NICE has developed a medtech innovation briefing (MIB) on FLEXISEQ for osteoarthritis.

The technology described in this briefing is FLEXISEQ, a topically applied drug-free gel indicated for treating the symptoms of osteoarthritis. A potential innovative aspect is that it is described as having a novel, physical mode of action and contains no active drug. It consists of an aqueous gel containing hydrophilic, nanoscale lipid vesicles made from phospholipid bilayer (Sequessome vesicles), which are designed to pass through the skin into the joint. FLEXISEQ is regulated as a medical device.

The intended place in therapy is as a pain-relieving treatment for people with all stages of osteoarthritis, especially those for whom non-steroidal anti-inflammatory drugs (NSAIDS) are not suitable. It would be used in addition to core treatments such as exercise and weight loss.

The key points from the evidence summarised in this briefing are from 4 randomised controlled trials (RCTs), including a total of 3,213 patients with knee osteoarthritis, and a meta-analysis. The RCTs, in which FLEXISEQ was used as the placebo arm for studies of topical ketoprofen and oral celecoxib, showed that FLEXISEQ was, in some cases, at least non-inferior to active comparators. The meta-analysis reported that the magnitude of the effect with FLEXISEQ is unlikely to be a result of the placebo effect alone.

Key uncertainties are the limited evidence base for FLEXISEQ’s analgesic mode of action and the major limitation of all trials in that there was no topical placebo control (inactive gel) with which to compare the effectiveness of FLEXISEQ. The meta-analysis was of poor methodological quality.
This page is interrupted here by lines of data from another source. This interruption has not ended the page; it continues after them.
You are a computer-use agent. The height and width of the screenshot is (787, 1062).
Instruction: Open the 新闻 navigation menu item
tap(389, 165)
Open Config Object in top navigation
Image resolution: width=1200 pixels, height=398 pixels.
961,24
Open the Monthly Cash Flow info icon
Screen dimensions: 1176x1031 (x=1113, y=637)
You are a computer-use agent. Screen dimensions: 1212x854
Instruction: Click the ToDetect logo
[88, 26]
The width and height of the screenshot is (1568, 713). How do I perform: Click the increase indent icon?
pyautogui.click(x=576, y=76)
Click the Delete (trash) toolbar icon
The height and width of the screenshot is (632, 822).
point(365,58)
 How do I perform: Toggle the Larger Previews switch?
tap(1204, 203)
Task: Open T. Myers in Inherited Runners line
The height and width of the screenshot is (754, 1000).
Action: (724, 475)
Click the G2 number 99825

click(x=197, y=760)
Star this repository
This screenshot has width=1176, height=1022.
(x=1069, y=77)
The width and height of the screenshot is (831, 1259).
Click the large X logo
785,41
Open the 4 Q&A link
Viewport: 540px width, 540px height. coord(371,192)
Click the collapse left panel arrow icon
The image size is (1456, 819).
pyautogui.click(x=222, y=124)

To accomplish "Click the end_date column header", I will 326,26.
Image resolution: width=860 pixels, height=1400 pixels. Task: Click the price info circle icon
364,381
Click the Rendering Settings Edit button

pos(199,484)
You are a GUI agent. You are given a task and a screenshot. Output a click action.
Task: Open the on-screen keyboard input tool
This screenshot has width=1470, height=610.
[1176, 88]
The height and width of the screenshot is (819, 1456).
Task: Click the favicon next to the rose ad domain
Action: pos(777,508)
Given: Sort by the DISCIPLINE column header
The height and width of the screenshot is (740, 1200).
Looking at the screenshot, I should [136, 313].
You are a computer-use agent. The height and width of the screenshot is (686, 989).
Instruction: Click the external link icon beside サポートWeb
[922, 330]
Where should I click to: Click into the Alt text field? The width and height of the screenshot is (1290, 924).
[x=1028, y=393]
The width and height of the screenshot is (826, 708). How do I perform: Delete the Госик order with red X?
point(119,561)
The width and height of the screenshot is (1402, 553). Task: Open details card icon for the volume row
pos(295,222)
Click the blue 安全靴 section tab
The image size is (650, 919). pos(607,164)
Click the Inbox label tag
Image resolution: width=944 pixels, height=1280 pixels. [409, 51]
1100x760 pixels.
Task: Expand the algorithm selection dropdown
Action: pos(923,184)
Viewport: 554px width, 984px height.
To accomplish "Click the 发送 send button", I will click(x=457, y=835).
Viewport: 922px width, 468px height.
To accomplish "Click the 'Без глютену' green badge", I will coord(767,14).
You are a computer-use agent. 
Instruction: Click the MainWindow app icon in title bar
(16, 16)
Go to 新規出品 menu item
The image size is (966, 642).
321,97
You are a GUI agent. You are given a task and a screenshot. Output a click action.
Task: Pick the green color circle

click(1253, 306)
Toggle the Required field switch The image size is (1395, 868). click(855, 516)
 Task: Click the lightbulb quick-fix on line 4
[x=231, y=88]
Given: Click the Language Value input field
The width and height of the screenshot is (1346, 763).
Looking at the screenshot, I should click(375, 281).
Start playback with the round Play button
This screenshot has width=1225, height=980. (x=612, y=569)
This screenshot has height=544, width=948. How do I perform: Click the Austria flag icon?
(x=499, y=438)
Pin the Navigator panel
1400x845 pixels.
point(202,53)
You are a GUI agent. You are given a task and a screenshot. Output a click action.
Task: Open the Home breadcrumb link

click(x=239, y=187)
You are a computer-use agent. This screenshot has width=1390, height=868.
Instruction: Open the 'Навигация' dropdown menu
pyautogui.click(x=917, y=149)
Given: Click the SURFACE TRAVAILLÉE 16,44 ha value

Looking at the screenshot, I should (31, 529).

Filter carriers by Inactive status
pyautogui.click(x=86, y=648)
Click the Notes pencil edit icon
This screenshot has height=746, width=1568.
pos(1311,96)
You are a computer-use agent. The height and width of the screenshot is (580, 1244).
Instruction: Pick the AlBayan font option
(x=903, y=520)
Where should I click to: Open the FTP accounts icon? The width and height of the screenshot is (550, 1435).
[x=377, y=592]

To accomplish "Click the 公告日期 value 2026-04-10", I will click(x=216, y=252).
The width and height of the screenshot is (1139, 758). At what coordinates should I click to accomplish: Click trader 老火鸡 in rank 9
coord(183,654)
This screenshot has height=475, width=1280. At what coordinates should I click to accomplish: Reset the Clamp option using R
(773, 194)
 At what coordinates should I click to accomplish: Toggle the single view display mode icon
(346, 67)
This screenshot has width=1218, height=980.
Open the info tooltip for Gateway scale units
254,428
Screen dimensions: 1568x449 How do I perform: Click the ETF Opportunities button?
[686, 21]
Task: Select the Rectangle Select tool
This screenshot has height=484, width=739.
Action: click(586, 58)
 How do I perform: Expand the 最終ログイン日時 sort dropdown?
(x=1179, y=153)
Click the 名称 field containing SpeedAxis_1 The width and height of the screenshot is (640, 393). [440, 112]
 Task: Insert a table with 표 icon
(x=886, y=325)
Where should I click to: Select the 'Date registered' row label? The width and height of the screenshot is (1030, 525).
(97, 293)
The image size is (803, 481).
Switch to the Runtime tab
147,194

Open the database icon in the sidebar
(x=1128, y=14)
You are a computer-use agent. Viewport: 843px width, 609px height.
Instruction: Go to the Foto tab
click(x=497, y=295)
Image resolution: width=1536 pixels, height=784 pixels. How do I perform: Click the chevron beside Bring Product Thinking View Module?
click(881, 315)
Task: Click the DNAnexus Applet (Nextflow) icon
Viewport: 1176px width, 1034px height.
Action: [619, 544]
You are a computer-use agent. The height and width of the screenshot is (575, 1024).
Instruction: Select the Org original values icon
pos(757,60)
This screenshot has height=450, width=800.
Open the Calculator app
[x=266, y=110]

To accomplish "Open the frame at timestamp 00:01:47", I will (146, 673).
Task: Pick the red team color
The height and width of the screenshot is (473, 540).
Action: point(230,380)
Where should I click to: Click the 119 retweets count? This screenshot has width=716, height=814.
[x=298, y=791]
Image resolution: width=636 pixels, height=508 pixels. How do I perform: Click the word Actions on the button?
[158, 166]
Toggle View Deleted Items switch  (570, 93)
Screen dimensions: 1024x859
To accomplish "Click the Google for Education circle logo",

A randomised controlled trial comparing FLEXISEQ to a topical gel placebo in people with knee osteoarthritis is currently ongoing with results expected in late 2016.

FLEXISEQ is not yet available on the NHS, but the current retail cost for a 50 g tube bought over the counter is about £18.00, including VAT.

MIBs provide a description of the medical technology, including its likely place in therapy, the costs of using the technology and a critical review of the strengths and weaknesses of the relevant published evidence.

Their purpose is to provide objective information on device and diagnostic technologies to aid local decision-making by clinicians, managers and procurement professionals. By making this information available, NICE helps to avoid the need for NHS organisations to produce similar information for local use.

MIBs are not NICE guidance. They differ in format, contain no judgement on the value of the technology and do not constitute a guidance recommendation.

MIBs are commissioned by NHS England and produced in support of the NHS 5 Year Forward View, specifically as one of a number of steps which will accelerate innovation in new treatments and diagnostics.